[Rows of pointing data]
★ ★ ★

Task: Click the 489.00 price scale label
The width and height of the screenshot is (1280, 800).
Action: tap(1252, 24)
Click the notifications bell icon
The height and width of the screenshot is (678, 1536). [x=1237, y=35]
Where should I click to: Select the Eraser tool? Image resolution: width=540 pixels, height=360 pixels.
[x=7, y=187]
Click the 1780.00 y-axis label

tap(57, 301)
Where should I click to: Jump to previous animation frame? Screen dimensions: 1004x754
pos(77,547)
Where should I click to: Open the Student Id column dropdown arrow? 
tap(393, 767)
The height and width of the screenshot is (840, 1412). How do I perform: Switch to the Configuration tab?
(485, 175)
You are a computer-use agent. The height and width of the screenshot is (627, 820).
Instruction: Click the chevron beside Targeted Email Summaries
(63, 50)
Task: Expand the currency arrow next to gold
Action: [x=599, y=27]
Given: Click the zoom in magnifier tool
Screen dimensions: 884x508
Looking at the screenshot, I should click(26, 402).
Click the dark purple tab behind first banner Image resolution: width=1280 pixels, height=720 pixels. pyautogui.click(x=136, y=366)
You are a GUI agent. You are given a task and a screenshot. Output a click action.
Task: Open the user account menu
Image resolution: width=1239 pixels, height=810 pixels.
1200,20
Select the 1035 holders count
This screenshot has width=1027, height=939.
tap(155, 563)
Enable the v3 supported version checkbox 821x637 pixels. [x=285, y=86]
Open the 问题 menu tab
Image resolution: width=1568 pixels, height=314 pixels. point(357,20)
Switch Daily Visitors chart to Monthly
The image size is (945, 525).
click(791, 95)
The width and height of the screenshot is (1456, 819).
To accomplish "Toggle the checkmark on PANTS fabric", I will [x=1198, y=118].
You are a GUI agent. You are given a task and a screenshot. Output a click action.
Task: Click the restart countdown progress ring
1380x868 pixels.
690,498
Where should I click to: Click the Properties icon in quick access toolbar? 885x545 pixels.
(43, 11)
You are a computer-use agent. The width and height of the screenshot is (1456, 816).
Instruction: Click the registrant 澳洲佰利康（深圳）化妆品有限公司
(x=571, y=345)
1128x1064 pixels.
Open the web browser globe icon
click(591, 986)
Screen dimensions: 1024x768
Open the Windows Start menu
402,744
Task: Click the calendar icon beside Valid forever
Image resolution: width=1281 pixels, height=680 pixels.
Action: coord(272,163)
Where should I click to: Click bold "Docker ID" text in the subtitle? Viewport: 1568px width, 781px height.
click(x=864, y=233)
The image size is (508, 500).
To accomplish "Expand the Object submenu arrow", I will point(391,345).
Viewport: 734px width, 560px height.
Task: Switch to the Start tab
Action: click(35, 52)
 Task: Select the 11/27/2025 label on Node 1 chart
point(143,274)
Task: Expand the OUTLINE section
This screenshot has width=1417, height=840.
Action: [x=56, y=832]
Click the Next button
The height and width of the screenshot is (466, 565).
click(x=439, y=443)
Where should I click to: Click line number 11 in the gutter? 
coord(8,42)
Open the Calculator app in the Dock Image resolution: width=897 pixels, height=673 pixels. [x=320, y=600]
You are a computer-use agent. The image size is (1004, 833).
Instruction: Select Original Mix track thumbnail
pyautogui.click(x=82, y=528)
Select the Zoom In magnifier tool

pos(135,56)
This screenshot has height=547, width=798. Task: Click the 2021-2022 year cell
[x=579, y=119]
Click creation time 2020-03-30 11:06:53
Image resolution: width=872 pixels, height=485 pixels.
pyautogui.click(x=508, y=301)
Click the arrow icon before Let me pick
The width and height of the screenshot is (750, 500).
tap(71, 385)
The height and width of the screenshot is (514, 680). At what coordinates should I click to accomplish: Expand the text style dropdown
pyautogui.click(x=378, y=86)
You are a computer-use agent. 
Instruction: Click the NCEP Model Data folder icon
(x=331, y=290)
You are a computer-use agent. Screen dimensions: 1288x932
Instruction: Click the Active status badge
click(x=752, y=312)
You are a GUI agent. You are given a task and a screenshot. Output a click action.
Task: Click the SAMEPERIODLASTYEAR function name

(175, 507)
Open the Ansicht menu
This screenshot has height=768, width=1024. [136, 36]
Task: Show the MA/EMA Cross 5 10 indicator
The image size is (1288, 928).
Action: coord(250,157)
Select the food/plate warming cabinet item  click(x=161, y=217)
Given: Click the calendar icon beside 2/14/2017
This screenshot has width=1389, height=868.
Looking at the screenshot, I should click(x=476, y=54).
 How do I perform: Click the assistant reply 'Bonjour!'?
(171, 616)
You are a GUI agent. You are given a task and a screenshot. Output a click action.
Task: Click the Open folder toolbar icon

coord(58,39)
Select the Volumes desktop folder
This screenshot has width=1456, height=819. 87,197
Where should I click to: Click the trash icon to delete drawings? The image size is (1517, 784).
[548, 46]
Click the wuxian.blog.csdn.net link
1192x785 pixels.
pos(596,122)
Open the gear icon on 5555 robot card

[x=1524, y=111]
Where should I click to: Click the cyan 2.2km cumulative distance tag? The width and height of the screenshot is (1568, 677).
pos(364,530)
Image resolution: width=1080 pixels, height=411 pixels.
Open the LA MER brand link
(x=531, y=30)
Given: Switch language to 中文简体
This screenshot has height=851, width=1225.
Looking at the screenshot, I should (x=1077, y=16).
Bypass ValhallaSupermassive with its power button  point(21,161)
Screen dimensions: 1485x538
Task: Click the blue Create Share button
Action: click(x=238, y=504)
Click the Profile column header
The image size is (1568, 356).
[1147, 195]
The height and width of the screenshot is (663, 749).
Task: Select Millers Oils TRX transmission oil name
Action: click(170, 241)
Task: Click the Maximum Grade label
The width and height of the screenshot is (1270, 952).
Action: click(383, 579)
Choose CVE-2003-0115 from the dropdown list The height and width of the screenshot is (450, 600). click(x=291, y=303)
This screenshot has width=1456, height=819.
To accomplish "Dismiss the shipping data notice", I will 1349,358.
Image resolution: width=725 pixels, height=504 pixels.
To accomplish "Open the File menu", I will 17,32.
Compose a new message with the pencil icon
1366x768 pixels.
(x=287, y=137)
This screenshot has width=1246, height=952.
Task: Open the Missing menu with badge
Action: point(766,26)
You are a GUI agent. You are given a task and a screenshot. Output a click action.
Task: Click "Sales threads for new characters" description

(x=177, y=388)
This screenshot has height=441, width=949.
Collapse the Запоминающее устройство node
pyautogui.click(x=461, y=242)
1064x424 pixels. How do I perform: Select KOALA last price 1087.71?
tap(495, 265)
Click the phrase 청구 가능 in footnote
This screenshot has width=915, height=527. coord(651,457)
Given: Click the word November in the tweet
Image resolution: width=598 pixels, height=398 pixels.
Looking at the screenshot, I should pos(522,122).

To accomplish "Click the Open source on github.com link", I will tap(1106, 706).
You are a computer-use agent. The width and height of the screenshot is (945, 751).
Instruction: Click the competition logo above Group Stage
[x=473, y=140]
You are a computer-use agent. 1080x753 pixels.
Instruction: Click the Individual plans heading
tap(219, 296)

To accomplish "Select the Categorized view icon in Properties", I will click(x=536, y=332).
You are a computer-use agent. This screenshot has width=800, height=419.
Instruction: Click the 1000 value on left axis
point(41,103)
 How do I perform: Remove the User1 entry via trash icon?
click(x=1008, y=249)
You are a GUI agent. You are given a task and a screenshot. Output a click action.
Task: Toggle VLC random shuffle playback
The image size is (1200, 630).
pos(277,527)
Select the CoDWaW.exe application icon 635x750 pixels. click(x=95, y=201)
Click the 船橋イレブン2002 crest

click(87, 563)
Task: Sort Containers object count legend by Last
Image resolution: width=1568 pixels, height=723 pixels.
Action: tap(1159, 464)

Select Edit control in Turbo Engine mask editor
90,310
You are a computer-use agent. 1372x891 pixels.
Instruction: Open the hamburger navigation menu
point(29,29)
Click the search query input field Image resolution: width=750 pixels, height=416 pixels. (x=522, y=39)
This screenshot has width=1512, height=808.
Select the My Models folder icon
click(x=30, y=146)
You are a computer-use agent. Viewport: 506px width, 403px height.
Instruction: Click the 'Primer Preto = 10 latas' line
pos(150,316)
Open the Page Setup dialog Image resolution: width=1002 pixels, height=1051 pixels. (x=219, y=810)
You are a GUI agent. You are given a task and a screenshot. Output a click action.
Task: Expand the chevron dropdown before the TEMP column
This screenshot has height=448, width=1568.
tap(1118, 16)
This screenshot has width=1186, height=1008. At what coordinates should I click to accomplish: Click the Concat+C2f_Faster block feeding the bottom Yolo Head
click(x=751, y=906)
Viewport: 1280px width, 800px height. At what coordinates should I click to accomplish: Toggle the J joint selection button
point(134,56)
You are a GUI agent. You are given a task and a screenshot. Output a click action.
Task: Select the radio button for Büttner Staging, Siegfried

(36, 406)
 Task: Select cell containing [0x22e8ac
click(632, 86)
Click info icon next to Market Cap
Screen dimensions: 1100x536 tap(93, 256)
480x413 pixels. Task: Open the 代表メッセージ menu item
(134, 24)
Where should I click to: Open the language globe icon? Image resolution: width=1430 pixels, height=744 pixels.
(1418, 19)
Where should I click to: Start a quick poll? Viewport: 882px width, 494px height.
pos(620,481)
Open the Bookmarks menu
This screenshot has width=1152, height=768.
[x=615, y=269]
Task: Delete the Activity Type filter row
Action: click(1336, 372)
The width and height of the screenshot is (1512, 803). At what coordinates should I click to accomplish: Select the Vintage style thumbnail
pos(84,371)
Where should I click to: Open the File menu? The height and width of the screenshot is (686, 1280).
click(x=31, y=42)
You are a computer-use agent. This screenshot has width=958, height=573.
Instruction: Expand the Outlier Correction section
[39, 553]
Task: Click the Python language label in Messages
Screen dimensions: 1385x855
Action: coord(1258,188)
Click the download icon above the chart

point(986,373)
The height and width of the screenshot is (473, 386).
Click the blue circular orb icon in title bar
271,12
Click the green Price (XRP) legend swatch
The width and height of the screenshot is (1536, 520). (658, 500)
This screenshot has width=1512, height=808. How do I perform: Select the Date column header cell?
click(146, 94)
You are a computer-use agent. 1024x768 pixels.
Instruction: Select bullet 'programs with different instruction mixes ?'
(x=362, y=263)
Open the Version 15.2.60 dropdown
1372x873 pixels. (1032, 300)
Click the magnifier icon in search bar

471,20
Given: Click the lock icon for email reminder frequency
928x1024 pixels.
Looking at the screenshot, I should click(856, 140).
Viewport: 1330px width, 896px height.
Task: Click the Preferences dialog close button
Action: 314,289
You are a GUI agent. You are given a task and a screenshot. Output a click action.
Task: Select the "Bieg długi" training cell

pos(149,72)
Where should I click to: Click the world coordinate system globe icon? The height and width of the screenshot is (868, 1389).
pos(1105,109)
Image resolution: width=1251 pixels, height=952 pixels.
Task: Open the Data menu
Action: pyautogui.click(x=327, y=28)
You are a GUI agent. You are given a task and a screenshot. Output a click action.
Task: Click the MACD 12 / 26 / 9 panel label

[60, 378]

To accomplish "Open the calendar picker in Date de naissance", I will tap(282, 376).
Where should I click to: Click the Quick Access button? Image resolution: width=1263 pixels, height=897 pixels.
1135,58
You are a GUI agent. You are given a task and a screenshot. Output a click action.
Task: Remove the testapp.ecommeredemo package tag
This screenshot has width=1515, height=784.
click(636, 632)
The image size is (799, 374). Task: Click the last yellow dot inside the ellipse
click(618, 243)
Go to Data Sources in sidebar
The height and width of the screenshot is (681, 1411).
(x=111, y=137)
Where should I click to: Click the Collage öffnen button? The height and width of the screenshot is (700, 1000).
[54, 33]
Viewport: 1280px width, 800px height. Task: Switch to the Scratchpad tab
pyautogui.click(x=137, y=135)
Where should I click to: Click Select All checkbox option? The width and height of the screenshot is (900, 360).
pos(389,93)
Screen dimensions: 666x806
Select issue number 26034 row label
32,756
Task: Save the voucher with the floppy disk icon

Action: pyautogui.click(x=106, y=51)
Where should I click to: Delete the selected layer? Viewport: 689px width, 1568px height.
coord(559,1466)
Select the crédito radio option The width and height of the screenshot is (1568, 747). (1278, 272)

★ ★ ★

Reproduce the items from the start through the line containing "Click the dark", inclusive, switching "tab" to "pane" and leaving everything else unchanged.

Task: Click the 489.00 price scale label
The width and height of the screenshot is (1280, 800).
Action: tap(1252, 24)
Click the notifications bell icon
The height and width of the screenshot is (678, 1536). [x=1237, y=35]
Where should I click to: Select the Eraser tool? Image resolution: width=540 pixels, height=360 pixels.
[x=7, y=187]
Click the 1780.00 y-axis label

tap(57, 301)
Where should I click to: Jump to previous animation frame? Screen dimensions: 1004x754
pos(77,547)
Where should I click to: Open the Student Id column dropdown arrow? 
tap(393, 767)
The height and width of the screenshot is (840, 1412). How do I perform: Switch to the Configuration pane?
(485, 175)
You are a computer-use agent. The height and width of the screenshot is (627, 820).
Instruction: Click the chevron beside Targeted Email Summaries
(63, 50)
Task: Expand the currency arrow next to gold
Action: [x=599, y=27]
Given: Click the zoom in magnifier tool
Screen dimensions: 884x508
Looking at the screenshot, I should click(26, 402).
Click the dark purple pane behind first banner Image resolution: width=1280 pixels, height=720 pixels. pyautogui.click(x=136, y=366)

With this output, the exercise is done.